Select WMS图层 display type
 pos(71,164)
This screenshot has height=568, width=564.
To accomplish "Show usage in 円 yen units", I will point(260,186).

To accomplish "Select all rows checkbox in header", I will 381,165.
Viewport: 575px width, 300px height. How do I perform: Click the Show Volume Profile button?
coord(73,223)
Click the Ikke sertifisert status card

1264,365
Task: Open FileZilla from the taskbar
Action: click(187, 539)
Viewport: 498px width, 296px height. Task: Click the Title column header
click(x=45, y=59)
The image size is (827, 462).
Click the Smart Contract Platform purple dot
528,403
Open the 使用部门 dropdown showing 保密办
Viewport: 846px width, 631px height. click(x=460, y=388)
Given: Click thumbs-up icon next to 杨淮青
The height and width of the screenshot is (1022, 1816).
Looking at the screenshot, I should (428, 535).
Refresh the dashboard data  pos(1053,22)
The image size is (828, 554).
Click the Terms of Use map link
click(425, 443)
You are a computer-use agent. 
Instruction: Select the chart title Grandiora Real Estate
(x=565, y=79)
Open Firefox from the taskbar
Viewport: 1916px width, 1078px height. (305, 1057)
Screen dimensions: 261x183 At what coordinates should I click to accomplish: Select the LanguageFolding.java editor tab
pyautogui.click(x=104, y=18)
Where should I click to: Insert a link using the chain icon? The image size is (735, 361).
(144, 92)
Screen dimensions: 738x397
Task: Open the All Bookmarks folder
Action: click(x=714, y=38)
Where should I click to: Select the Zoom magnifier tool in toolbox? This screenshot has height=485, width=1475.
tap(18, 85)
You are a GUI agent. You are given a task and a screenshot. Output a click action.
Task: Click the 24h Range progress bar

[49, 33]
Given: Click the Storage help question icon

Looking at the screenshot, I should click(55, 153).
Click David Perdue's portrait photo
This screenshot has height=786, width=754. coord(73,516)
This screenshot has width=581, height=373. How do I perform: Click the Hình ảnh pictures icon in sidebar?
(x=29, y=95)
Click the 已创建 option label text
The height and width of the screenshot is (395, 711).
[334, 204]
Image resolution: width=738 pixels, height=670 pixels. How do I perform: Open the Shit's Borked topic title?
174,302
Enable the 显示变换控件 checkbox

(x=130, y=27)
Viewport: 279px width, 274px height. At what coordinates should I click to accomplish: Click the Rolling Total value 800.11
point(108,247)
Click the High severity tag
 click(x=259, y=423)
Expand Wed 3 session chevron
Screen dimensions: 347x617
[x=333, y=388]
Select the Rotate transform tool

-------------------------

## Enunciado del ejercicio
Copia todos los registros anteriores sin alterar ningún carácter.

## Solución del ejercicio
Select WMS图层 display type
 pos(71,164)
This screenshot has height=568, width=564.
To accomplish "Show usage in 円 yen units", I will point(260,186).

To accomplish "Select all rows checkbox in header", I will 381,165.
Viewport: 575px width, 300px height. How do I perform: Click the Show Volume Profile button?
coord(73,223)
Click the Ikke sertifisert status card

1264,365
Task: Open FileZilla from the taskbar
Action: click(187, 539)
Viewport: 498px width, 296px height. Task: Click the Title column header
click(x=45, y=59)
The image size is (827, 462).
Click the Smart Contract Platform purple dot
528,403
Open the 使用部门 dropdown showing 保密办
Viewport: 846px width, 631px height. click(x=460, y=388)
Given: Click thumbs-up icon next to 杨淮青
The height and width of the screenshot is (1022, 1816).
Looking at the screenshot, I should (428, 535).
Refresh the dashboard data  pos(1053,22)
The image size is (828, 554).
Click the Terms of Use map link
click(425, 443)
You are a computer-use agent. 
Instruction: Select the chart title Grandiora Real Estate
(x=565, y=79)
Open Firefox from the taskbar
Viewport: 1916px width, 1078px height. (305, 1057)
Screen dimensions: 261x183 At what coordinates should I click to accomplish: Select the LanguageFolding.java editor tab
pyautogui.click(x=104, y=18)
Where should I click to: Insert a link using the chain icon? The image size is (735, 361).
(144, 92)
Screen dimensions: 738x397
Task: Open the All Bookmarks folder
Action: click(x=714, y=38)
Where should I click to: Select the Zoom magnifier tool in toolbox? This screenshot has height=485, width=1475.
tap(18, 85)
You are a GUI agent. You are given a task and a screenshot. Output a click action.
Task: Click the 24h Range progress bar

[49, 33]
Given: Click the Storage help question icon

Looking at the screenshot, I should click(55, 153).
Click David Perdue's portrait photo
This screenshot has height=786, width=754. coord(73,516)
This screenshot has width=581, height=373. How do I perform: Click the Hình ảnh pictures icon in sidebar?
(x=29, y=95)
Click the 已创建 option label text
The height and width of the screenshot is (395, 711).
[334, 204]
Image resolution: width=738 pixels, height=670 pixels. How do I perform: Open the Shit's Borked topic title?
174,302
Enable the 显示变换控件 checkbox

(x=130, y=27)
Viewport: 279px width, 274px height. At what coordinates should I click to accomplish: Click the Rolling Total value 800.11
point(108,247)
Click the High severity tag
 click(x=259, y=423)
Expand Wed 3 session chevron
Screen dimensions: 347x617
[x=333, y=388]
Select the Rotate transform tool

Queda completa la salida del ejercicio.